# Work instructions:
Of the entries below, restate word for word only the section that runs from the line with "Click the ND-6 story type icon" to the line with "Task: Open the DeepL Write Pro trial link", counting both ends.

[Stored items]
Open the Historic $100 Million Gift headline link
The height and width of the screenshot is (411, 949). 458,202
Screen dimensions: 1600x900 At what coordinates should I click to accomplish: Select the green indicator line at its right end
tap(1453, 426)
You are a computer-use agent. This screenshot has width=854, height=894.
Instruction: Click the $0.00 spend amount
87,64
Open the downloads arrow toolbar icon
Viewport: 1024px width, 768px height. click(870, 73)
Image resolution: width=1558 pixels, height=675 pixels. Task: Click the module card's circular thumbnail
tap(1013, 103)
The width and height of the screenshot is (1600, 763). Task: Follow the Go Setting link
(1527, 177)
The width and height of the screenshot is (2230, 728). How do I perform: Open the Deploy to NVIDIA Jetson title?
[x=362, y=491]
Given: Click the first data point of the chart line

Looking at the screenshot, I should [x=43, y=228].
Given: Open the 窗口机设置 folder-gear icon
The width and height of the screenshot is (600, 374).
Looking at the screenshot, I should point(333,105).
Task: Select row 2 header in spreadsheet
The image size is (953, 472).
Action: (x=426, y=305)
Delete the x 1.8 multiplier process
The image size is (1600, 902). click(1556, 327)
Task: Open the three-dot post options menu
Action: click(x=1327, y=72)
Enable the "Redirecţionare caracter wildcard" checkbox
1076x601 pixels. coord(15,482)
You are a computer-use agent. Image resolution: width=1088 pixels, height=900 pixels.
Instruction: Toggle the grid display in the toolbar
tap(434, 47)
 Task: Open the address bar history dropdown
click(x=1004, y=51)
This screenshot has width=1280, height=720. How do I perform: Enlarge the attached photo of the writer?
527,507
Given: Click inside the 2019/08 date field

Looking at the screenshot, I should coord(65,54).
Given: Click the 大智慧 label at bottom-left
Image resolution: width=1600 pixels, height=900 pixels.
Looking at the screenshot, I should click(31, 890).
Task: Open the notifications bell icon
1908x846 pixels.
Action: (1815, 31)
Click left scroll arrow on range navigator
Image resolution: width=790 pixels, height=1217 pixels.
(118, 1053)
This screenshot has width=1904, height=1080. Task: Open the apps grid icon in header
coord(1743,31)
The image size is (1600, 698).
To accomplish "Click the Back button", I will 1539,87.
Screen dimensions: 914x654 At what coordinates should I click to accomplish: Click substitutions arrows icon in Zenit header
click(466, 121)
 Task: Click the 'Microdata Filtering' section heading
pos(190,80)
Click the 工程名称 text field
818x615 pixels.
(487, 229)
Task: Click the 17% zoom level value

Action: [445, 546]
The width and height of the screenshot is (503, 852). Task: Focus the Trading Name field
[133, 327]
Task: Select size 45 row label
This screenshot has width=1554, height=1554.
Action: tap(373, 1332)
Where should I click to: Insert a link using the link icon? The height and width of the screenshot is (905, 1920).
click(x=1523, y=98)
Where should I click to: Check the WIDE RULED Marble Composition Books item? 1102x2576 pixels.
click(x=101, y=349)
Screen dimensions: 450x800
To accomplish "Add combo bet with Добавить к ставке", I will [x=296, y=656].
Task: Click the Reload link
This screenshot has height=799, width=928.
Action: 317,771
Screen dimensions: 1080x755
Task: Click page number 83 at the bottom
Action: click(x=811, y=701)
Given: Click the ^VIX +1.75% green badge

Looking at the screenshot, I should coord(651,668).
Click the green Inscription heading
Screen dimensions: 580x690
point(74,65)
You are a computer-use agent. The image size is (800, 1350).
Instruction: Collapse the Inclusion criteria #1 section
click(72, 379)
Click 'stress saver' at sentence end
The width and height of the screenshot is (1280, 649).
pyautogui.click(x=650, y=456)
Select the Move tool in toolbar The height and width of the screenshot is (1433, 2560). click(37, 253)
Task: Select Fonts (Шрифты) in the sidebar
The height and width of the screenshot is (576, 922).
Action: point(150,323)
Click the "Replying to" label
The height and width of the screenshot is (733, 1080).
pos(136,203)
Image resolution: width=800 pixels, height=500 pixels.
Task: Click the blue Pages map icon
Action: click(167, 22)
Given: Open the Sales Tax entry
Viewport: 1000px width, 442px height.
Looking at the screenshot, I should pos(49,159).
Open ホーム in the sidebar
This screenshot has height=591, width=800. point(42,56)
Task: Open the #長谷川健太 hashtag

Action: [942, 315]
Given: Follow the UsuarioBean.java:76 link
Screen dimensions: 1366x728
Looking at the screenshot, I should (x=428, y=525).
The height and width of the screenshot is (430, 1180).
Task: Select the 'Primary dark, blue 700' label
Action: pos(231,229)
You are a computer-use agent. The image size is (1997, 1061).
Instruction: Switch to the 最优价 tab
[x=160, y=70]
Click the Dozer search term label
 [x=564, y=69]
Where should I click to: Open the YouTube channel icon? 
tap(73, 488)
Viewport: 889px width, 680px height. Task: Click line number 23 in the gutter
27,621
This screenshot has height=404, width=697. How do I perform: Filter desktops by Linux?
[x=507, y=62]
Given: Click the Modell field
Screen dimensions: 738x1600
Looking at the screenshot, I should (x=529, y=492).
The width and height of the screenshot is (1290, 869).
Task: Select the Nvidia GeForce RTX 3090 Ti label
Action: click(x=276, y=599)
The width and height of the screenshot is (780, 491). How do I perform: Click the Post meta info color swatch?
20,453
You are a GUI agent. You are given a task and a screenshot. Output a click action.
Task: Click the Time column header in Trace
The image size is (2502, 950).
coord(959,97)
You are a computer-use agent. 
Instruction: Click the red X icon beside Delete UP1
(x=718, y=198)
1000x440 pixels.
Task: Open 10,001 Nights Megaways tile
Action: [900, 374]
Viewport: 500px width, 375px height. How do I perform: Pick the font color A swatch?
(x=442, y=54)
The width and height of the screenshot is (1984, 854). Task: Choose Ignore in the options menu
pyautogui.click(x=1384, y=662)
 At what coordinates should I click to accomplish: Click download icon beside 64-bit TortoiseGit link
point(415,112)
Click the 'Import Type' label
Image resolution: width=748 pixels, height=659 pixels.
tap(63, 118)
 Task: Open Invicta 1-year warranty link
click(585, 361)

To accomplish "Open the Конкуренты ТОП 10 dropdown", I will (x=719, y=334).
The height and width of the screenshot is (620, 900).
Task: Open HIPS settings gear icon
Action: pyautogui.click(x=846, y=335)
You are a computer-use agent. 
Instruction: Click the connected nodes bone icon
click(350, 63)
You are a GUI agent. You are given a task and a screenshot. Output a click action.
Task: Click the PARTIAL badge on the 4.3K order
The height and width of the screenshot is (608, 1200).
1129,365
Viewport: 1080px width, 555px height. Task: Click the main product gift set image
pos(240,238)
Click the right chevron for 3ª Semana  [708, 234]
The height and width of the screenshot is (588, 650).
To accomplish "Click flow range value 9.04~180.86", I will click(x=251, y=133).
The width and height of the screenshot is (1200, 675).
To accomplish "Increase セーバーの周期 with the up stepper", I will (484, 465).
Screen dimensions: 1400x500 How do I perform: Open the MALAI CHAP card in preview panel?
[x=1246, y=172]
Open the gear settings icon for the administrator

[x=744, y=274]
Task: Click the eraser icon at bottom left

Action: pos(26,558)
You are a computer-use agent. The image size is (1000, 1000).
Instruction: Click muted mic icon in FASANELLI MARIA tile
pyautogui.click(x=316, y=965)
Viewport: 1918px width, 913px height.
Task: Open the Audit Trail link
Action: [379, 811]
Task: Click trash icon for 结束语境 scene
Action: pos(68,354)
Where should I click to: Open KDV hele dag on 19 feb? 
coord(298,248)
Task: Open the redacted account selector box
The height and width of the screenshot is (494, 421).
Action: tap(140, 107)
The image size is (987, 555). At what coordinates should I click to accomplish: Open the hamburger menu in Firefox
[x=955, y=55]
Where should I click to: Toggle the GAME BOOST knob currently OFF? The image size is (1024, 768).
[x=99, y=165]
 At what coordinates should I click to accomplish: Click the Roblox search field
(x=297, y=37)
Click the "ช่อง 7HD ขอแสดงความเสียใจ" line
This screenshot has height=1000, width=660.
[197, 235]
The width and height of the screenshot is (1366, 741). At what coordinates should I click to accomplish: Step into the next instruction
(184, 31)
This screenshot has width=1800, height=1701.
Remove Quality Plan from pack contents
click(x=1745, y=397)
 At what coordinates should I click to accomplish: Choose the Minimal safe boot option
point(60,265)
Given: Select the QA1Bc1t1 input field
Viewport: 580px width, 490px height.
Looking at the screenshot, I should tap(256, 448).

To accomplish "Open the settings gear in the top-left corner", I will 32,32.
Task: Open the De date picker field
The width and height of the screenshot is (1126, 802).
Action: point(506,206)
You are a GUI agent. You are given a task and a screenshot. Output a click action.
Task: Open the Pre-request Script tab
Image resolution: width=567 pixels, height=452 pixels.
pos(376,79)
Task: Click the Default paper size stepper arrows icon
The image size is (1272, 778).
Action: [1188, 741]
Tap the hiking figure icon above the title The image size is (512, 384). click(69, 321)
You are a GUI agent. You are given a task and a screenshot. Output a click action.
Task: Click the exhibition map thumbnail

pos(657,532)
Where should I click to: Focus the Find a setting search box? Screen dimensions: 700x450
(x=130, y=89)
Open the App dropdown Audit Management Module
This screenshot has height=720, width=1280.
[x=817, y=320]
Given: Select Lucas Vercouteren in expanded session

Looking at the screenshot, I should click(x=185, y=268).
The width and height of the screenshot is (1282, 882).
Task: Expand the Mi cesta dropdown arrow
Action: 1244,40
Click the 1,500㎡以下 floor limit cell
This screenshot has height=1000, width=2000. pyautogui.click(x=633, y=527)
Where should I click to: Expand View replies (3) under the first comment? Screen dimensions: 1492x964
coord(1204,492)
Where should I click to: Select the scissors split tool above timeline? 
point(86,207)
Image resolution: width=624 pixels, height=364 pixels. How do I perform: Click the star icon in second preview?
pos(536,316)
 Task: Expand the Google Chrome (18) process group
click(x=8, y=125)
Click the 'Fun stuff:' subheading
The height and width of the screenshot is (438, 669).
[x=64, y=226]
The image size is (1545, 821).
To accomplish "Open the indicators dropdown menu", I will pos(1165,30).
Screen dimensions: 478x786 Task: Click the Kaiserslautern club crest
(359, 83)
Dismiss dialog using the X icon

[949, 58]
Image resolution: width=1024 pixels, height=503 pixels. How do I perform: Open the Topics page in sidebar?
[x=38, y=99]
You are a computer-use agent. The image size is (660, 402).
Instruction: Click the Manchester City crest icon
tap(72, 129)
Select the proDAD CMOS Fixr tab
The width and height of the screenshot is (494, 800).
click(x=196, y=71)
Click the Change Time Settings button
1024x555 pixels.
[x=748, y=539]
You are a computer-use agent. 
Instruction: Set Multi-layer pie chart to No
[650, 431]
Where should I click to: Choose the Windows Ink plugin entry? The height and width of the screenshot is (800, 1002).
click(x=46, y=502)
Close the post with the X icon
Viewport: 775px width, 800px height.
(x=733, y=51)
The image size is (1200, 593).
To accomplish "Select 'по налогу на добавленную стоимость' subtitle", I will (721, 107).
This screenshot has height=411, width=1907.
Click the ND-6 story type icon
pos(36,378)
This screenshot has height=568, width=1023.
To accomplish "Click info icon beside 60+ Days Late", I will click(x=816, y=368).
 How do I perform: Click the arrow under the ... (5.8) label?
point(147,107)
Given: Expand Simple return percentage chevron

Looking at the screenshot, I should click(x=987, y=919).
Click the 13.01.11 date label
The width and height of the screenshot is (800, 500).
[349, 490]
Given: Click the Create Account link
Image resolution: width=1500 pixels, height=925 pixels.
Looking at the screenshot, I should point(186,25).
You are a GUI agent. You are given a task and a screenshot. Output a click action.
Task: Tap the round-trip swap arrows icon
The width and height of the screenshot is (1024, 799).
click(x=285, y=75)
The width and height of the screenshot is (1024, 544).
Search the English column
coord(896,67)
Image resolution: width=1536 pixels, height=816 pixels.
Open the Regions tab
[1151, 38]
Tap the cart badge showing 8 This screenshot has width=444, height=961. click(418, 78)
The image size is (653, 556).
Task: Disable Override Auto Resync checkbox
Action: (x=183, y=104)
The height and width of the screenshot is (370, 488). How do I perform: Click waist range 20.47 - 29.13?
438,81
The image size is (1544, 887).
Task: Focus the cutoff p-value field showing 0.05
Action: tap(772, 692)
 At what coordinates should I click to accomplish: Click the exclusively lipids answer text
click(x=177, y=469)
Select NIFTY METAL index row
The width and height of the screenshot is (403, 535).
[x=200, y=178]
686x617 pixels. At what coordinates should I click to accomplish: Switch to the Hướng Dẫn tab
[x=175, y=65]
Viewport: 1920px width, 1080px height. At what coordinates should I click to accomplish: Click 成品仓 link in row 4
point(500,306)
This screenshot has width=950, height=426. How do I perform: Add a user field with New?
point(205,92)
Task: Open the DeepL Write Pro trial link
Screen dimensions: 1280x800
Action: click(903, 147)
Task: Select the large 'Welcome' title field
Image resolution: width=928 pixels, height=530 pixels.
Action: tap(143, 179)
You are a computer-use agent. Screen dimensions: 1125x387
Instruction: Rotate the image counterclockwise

# Problem solution:
Click the ND-6 story type icon
pos(36,378)
This screenshot has height=568, width=1023.
To accomplish "Click info icon beside 60+ Days Late", I will click(x=816, y=368).
 How do I perform: Click the arrow under the ... (5.8) label?
point(147,107)
Given: Expand Simple return percentage chevron

Looking at the screenshot, I should click(x=987, y=919).
Click the 13.01.11 date label
The width and height of the screenshot is (800, 500).
[349, 490]
Given: Click the Create Account link
Image resolution: width=1500 pixels, height=925 pixels.
Looking at the screenshot, I should point(186,25).
You are a GUI agent. You are given a task and a screenshot. Output a click action.
Task: Tap the round-trip swap arrows icon
The width and height of the screenshot is (1024, 799).
click(x=285, y=75)
The width and height of the screenshot is (1024, 544).
Search the English column
coord(896,67)
Image resolution: width=1536 pixels, height=816 pixels.
Open the Regions tab
[1151, 38]
Tap the cart badge showing 8 This screenshot has width=444, height=961. click(418, 78)
The image size is (653, 556).
Task: Disable Override Auto Resync checkbox
Action: (x=183, y=104)
The height and width of the screenshot is (370, 488). How do I perform: Click waist range 20.47 - 29.13?
438,81
The image size is (1544, 887).
Task: Focus the cutoff p-value field showing 0.05
Action: tap(772, 692)
 At what coordinates should I click to accomplish: Click the exclusively lipids answer text
click(x=177, y=469)
Select NIFTY METAL index row
The width and height of the screenshot is (403, 535).
[x=200, y=178]
686x617 pixels. At what coordinates should I click to accomplish: Switch to the Hướng Dẫn tab
[x=175, y=65]
Viewport: 1920px width, 1080px height. At what coordinates should I click to accomplish: Click 成品仓 link in row 4
point(500,306)
This screenshot has width=950, height=426. How do I perform: Add a user field with New?
point(205,92)
Task: Open the DeepL Write Pro trial link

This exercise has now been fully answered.